Only 15% of Agile practitioners have received formal AI training (AI4Agile Practitioners Report, Scrum.org, February 2026). The gap isn't willingness to adopt. It's organizational infrastructure. Elite teams built the infrastructure first and the AI adoption followed naturally.
What's the One Question to Ask Your AI Planning Tool?
Before you adopt any AI planning tool, or before you accept that the one you have is working, ask it a single question: What does it read before it generates a plan?
If the answer is "your Jira board" or "your Confluence space," you know what you're getting. A faster version of a bad process. The model will be fluent, the output will look structured, and your team will ignore it within two sprints because it doesn't reflect how decisions actually get made.
If the answer is "your full software knowledge graph — decisions, customer signals, retrospectives, velocity, architecture constraints, and linked work items" — that's a different conversation. That's a tool that might actually change what your team does on Monday morning, not just how fast it generates a ticket.
The AI productivity paradox resolves the moment the AI has the same context your best engineer carries in their head. Right now, no planning tool gives it that. The ones that figure it out first will make the rest of the category look like spreadsheets.
Frequently Asked Questions
Why do individual developers get more productive with AI while teams don't?
AI accelerates one node in the system. Individual developers ship more code and merge more PRs. But PR review time increases 91% and PR size inflates 154% (Faros.ai, July 2025), creating downstream congestion. The bottleneck moves. Without AI coordinating the entire system, individual speed creates team-level friction.
What makes an AI planning tool different from a context-aware planning tool?
Most AI planning tools read Jira tickets and summarize them.
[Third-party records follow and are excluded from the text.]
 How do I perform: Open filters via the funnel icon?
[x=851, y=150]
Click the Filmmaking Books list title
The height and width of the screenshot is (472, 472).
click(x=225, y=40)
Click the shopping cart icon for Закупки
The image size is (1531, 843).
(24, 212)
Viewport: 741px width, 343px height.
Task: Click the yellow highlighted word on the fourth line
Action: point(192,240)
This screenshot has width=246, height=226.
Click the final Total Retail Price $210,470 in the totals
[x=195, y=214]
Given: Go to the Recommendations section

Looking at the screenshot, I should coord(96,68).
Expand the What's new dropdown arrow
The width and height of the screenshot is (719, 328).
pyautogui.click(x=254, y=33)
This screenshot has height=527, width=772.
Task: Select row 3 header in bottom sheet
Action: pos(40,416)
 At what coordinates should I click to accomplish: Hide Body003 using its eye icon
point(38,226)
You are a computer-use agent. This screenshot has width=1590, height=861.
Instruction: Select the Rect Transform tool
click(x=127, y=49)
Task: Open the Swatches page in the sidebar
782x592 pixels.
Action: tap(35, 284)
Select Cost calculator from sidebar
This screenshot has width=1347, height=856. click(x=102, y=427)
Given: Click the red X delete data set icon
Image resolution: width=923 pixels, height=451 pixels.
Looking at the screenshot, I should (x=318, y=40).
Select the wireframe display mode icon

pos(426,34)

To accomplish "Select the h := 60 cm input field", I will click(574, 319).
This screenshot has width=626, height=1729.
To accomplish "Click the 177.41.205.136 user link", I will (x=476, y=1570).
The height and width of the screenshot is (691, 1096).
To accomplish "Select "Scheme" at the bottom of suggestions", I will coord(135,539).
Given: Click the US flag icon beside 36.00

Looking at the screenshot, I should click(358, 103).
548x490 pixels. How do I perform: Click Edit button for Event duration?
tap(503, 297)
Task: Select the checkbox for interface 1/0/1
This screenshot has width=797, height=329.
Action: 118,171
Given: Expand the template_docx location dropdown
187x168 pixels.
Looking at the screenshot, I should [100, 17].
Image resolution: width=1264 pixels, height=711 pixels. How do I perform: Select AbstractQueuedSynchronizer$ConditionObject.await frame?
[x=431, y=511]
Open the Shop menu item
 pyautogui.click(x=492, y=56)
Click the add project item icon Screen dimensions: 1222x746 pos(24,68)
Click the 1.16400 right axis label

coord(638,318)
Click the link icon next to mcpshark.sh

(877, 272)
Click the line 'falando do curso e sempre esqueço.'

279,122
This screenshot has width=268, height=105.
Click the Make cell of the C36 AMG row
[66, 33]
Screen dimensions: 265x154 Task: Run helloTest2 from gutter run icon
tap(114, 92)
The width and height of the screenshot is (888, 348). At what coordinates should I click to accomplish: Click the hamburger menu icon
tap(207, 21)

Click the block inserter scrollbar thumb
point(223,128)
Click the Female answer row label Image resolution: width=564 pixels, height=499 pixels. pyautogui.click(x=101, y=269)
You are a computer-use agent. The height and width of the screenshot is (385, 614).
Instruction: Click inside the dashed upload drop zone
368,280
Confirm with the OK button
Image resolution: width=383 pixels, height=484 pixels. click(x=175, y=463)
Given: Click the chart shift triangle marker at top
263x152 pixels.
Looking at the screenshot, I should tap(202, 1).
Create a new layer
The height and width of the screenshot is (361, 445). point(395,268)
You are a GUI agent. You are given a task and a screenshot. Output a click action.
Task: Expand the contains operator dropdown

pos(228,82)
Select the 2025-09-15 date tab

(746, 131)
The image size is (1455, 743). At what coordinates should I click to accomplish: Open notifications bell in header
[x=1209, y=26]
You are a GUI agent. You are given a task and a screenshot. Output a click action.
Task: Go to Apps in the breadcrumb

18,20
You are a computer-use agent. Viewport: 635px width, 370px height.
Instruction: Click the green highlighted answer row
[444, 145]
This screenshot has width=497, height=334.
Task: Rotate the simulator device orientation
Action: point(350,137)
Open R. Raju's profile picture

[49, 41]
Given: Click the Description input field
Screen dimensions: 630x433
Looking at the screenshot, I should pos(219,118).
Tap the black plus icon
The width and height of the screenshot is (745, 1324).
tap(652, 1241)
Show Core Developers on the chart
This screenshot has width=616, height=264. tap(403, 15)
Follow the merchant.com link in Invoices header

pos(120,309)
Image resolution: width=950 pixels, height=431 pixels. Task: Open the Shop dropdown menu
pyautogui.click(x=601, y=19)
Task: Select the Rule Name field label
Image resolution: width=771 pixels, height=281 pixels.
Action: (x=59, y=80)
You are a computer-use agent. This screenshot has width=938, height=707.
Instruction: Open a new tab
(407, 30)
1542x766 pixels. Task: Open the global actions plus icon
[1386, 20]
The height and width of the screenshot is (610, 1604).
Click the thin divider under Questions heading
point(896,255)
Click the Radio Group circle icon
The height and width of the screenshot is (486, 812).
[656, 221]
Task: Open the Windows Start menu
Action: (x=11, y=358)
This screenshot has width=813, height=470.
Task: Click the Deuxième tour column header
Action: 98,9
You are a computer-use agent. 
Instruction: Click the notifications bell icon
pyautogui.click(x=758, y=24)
A context-aware tool reads the full knowledge graph: product briefs, customer interviews, retrospectives, architectural decisions, and velocity history. Only 29% of developers trust standard AI output (Stack Overflow Developer Survey 2025). Trust goes up when output reflects real decisions, not ticket descriptions.
Does more AI adoption always improve engineering outcomes?
No. Google DORA found that a 25% increase in AI adoption correlated with a 1.5% decrease in throughput and 7.2% decrease in stability in teams with dysfunctional processes (Google DORA 2025). AI amplifies the process that already exists. If that process lacks structured context, AI-generated plans will too.
What is a Context Lake and how does it fix the problem?
A Context Lake is a centralized repository of all software knowledge — decisions, customer signals, retrospectives, velocity history, and architecture constraints — structured as a graph so relationships between pieces of information are preserved. When an AI reads a Context Lake instead of a ticket board, it can generate plans grounded in actual institutional knowledge.
How do elite teams achieve 2.5-3.5x ROI on AI tools when most teams see zero gain?
They invest in structured context before they invest in AI tooling. Written ADRs, tagged retrospectives, linked customer feedback, and documented sprint decisions give AI the inputs it needs to generate trustworthy output. Elite teams are building context infrastructure deliberately. Most teams skip it and then blame the model when the output isn't useful.